__Dataset extract__:
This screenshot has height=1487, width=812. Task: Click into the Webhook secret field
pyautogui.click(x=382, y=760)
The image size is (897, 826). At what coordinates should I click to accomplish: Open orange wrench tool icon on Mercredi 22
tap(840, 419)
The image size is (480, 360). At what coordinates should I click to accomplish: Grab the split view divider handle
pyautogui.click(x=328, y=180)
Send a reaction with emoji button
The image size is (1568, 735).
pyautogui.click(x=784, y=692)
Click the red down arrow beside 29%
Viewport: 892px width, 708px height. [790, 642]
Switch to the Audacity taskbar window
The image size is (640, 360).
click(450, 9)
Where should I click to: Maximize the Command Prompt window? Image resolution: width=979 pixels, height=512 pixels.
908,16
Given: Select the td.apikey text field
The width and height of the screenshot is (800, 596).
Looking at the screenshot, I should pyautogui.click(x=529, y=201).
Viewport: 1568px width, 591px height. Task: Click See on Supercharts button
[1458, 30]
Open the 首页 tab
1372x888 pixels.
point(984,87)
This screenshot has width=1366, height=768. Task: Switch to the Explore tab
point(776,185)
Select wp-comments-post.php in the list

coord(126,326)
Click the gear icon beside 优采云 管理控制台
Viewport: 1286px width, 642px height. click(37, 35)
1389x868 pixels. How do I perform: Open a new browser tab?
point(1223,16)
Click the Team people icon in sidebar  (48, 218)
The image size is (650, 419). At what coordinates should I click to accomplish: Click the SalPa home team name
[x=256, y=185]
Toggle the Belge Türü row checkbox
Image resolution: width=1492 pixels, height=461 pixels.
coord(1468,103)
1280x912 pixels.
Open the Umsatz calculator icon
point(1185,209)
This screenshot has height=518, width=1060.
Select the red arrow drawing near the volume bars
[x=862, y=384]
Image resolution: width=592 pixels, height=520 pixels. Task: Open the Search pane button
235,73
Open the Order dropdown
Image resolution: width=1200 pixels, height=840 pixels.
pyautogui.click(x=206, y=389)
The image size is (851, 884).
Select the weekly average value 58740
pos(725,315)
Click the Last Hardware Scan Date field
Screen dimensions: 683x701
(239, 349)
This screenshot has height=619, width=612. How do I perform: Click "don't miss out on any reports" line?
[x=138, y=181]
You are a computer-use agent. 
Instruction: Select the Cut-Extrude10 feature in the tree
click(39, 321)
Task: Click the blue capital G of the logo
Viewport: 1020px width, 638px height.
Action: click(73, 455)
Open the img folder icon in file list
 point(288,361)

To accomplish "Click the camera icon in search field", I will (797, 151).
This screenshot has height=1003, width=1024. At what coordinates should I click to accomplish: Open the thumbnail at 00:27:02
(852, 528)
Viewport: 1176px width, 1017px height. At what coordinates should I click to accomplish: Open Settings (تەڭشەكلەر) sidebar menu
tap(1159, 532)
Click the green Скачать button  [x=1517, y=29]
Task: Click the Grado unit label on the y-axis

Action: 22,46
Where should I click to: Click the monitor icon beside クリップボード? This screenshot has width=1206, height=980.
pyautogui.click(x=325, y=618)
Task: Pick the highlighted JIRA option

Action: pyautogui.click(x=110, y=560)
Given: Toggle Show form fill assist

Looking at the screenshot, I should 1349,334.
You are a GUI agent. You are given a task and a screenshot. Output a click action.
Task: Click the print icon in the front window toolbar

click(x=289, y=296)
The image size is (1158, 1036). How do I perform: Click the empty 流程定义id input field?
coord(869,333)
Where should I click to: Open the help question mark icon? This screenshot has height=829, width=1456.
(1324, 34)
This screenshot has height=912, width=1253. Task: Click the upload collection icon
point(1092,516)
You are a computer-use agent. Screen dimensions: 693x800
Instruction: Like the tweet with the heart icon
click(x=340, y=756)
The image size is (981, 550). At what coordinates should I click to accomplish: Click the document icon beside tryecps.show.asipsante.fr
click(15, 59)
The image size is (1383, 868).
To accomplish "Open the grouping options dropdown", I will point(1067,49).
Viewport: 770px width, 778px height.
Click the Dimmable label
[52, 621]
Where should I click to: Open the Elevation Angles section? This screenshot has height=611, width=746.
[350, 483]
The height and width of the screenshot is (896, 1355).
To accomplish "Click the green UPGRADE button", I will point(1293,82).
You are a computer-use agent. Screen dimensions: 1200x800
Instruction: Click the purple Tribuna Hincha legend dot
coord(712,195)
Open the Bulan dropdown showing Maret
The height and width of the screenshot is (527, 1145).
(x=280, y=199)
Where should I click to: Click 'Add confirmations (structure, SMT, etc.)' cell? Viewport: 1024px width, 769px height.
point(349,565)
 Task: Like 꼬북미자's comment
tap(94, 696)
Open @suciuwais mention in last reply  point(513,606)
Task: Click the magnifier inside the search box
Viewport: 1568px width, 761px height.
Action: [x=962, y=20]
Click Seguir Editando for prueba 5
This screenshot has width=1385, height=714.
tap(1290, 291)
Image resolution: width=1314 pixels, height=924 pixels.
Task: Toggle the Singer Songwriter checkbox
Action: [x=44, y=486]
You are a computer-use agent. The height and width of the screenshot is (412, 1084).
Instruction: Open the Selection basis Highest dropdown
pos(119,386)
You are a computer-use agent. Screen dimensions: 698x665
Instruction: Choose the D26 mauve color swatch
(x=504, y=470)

__Your instructions__:
Copy out exactly the lines that run from the one holding "Where should I click to: Click 'Add" through the end of the data above.

__Solution to the exercise__:
Where should I click to: Click 'Add confirmations (structure, SMT, etc.)' cell? Viewport: 1024px width, 769px height.
point(349,565)
 Task: Like 꼬북미자's comment
tap(94, 696)
Open @suciuwais mention in last reply  point(513,606)
Task: Click the magnifier inside the search box
Viewport: 1568px width, 761px height.
Action: [x=962, y=20]
Click Seguir Editando for prueba 5
This screenshot has width=1385, height=714.
tap(1290, 291)
Image resolution: width=1314 pixels, height=924 pixels.
Task: Toggle the Singer Songwriter checkbox
Action: [x=44, y=486]
You are a computer-use agent. The height and width of the screenshot is (412, 1084).
Instruction: Open the Selection basis Highest dropdown
pos(119,386)
You are a computer-use agent. Screen dimensions: 698x665
Instruction: Choose the D26 mauve color swatch
(x=504, y=470)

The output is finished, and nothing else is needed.